Answer: Around 6.2 years Explain
This is a question about how a population grows over time . The solving step is:

1. First, I need to figure out when the population (P(t)) goes past 3443. The problem gives us a formula: P(t) = 1200 * e^(0.17 * t). The 'e' is just a special number, like pi, that helps describe growth.
2. Since I want to estimate, I can try out different values for 't' (the time in years) and see what the population turns out to be. I'll use a calculator for the 'e' part.
3. Let's try a few years to get close.
- If t = 5 years: P(5) = 1200 * e^(0.17 * 5) = 1200 * e^0.85. Using a calculator, e^0.85 is about 2.34. So, P(5) is about 1200 * 2.34 = 2808. This is less than 3443.
4. Let's try a bit more time, t = 6 years:
- P(6) = 1200 * e^(0.17 * 6) = 1200 * e^1.02. Using a calculator, e^1.02 is about 2.77. So, P(6) is about 1200 * 2.77 = 3324. This is super close to 3443, but not quite over it yet!
5. Now, let's try t = 7 years:
- P(7) = 1200 * e^(0.17 * 7) = 1200 * e^1.19. Using a calculator, e^1.19 is about 3.29. So, P(7) is about 1200 * 3.29 = 3948. This is definitely more than 3443!

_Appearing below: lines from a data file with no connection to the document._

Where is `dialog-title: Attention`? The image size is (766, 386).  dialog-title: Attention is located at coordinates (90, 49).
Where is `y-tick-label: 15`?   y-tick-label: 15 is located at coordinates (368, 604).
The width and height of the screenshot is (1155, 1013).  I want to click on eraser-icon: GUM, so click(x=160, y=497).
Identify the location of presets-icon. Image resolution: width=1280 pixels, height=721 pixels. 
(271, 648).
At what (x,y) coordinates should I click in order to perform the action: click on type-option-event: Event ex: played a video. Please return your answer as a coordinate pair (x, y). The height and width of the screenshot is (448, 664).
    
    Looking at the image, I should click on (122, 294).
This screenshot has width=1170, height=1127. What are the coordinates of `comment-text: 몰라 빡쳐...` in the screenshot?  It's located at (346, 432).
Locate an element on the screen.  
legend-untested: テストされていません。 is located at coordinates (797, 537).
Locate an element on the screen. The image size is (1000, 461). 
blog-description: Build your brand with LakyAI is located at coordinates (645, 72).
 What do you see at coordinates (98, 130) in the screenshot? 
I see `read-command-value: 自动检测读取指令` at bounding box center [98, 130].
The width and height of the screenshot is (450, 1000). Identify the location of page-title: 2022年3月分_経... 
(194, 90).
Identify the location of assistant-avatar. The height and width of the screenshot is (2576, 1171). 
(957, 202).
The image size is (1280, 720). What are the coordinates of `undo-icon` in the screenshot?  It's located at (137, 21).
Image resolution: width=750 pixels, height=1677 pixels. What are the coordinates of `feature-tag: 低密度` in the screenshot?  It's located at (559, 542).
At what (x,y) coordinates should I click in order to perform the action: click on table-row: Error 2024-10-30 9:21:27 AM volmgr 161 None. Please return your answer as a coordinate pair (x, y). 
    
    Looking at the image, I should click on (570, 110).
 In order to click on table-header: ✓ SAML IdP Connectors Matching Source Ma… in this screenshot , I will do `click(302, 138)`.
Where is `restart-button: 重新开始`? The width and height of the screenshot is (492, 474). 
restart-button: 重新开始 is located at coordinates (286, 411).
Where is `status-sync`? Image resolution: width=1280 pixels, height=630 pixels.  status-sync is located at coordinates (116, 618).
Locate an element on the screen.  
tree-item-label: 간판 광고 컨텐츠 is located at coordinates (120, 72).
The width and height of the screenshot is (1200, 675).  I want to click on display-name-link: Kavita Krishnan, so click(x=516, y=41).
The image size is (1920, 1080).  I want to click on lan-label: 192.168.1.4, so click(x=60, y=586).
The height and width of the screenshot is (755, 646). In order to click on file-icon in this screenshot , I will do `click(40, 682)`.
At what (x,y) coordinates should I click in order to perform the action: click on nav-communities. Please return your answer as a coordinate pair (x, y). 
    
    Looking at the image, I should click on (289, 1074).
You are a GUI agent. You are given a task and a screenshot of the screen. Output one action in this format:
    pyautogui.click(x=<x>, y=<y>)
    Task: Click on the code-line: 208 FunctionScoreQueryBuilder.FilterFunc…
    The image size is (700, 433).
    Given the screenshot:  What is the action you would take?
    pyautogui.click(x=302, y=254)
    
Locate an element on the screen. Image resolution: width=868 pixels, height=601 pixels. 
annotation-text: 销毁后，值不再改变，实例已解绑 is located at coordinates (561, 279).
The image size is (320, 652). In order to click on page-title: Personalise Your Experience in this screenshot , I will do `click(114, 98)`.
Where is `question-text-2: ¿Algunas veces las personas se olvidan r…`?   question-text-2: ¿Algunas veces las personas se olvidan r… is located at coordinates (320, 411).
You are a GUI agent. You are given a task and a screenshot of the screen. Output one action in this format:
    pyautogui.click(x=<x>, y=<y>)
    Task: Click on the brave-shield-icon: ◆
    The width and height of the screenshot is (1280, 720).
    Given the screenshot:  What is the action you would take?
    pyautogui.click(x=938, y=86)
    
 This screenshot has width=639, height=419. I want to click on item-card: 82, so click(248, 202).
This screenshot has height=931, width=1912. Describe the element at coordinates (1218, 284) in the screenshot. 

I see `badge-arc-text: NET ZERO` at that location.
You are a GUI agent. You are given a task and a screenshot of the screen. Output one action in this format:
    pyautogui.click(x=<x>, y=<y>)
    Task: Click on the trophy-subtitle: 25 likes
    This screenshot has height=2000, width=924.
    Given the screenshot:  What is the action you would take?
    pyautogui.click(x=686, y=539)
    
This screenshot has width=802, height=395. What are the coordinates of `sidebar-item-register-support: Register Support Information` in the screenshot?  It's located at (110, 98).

6. Since at 6 years the population is 3324 (less than 3443) and at 7 years it's 3948 (more than 3443), I know the population goes over 3443 somewhere between 6 and 7 years. Because 3324 is closer to 3443 than 3948 is, it means the exact time is just a little bit past 6 years. I can estimate it to be around 6.2 years.